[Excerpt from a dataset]
------------------------------
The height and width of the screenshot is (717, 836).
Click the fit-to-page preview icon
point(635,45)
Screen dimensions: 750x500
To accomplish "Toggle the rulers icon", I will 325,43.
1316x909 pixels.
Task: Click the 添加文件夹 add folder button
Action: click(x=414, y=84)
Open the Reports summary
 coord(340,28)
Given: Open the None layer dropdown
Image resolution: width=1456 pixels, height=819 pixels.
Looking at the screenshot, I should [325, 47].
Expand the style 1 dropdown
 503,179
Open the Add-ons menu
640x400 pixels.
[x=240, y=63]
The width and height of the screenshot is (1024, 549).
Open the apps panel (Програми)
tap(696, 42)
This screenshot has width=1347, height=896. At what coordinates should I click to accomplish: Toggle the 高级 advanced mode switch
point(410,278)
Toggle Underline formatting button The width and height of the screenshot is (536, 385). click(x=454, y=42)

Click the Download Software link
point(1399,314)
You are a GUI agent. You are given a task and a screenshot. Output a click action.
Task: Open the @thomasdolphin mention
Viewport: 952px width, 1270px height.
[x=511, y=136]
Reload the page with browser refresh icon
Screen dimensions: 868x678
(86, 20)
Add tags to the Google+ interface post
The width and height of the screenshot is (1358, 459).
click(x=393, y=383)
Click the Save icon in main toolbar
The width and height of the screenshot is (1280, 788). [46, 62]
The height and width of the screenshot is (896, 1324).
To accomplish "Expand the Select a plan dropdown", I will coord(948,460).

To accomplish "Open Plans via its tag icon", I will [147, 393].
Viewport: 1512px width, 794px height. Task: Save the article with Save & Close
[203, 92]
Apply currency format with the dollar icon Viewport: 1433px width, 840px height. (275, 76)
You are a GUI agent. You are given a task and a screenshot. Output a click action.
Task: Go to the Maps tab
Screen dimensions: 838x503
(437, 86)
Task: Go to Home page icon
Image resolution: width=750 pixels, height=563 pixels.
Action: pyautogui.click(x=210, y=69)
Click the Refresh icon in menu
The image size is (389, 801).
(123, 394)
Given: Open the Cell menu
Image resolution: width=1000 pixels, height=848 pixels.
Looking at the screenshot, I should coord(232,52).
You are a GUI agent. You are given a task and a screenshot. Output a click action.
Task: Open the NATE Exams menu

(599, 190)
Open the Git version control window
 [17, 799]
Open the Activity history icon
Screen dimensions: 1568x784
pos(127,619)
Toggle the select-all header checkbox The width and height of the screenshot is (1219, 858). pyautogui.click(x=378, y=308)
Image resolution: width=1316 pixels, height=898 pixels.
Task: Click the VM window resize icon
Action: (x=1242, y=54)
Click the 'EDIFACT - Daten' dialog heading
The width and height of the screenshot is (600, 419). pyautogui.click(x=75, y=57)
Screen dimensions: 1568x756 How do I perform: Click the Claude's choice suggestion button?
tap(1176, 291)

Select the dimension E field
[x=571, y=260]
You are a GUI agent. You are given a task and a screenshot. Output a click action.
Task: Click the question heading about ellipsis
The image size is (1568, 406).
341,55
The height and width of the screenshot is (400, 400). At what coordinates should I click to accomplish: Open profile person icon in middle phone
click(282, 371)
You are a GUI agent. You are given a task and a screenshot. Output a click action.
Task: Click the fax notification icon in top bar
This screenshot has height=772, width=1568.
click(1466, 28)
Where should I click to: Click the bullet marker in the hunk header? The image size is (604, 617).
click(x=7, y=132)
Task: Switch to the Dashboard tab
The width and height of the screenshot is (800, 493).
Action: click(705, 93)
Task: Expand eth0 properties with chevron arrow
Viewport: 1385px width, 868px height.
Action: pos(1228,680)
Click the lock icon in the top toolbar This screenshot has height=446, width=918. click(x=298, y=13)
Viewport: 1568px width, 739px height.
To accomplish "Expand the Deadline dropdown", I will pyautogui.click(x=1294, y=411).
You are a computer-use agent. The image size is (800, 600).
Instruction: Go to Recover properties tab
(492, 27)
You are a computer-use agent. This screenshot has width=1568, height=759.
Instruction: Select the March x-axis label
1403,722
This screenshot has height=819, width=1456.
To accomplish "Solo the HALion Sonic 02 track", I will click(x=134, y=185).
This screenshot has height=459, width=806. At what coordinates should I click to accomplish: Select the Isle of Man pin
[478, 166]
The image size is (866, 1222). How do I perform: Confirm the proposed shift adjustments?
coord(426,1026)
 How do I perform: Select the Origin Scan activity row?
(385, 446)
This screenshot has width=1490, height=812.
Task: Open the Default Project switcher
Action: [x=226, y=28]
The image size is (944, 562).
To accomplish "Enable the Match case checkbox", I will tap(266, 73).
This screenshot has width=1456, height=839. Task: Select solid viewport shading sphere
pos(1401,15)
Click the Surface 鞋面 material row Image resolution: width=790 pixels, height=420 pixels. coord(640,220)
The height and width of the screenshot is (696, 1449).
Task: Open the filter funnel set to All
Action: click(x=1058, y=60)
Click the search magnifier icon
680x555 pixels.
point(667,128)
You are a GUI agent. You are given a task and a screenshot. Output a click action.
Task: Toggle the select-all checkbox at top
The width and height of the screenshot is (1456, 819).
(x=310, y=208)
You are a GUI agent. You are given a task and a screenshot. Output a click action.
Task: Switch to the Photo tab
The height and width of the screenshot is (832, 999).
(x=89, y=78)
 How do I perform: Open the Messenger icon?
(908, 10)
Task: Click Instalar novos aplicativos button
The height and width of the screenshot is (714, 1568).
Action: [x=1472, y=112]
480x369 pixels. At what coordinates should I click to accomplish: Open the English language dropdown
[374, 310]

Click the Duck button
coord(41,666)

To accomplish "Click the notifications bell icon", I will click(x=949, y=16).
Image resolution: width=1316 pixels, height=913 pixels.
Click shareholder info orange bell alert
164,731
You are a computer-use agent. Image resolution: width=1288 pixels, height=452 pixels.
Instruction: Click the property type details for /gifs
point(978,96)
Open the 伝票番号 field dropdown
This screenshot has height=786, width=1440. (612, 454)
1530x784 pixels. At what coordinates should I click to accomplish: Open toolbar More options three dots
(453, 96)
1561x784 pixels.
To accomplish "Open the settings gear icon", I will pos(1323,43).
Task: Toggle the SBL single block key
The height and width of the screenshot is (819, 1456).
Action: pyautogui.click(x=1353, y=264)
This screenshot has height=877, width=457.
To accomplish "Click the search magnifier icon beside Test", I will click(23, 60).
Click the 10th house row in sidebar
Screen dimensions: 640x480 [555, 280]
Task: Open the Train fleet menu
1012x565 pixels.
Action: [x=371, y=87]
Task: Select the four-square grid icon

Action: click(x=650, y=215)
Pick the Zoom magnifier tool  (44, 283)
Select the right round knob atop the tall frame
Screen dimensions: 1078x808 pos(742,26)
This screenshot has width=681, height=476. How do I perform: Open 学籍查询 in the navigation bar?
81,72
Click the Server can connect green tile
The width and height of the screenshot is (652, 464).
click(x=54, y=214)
------------------------------
Goal
Could you rewrite the listing as a numbered list, starting at its first line and ending with the line that contains "I will coord(948,460).", including both of those lines and skipping any blank lines?

Task response
1. The height and width of the screenshot is (717, 836).
2. Click the fit-to-page preview icon
3. point(635,45)
4. Screen dimensions: 750x500
5. To accomplish "Toggle the rulers icon", I will 325,43.
6. 1316x909 pixels.
7. Task: Click the 添加文件夹 add folder button
8. Action: click(x=414, y=84)
9. Open the Reports summary
10.  coord(340,28)
11. Given: Open the None layer dropdown
12. Image resolution: width=1456 pixels, height=819 pixels.
13. Looking at the screenshot, I should [325, 47].
14. Expand the style 1 dropdown
15.  503,179
16. Open the Add-ons menu
17. 640x400 pixels.
18. [x=240, y=63]
19. The width and height of the screenshot is (1024, 549).
20. Open the apps panel (Програми)
21. tap(696, 42)
22. This screenshot has width=1347, height=896. At what coordinates should I click to accomplish: Toggle the 高级 advanced mode switch
23. point(410,278)
24. Toggle Underline formatting button The width and height of the screenshot is (536, 385). click(x=454, y=42)
25. Click the Download Software link
26. point(1399,314)
27. You are a GUI agent. You are given a task and a screenshot. Output a click action.
28. Task: Open the @thomasdolphin mention
29. Viewport: 952px width, 1270px height.
30. [x=511, y=136]
31. Reload the page with browser refresh icon
32. Screen dimensions: 868x678
33. (86, 20)
34. Add tags to the Google+ interface post
35. The width and height of the screenshot is (1358, 459).
36. click(x=393, y=383)
37. Click the Save icon in main toolbar
38. The width and height of the screenshot is (1280, 788). [46, 62]
39. The height and width of the screenshot is (896, 1324).
40. To accomplish "Expand the Select a plan dropdown", I will coord(948,460).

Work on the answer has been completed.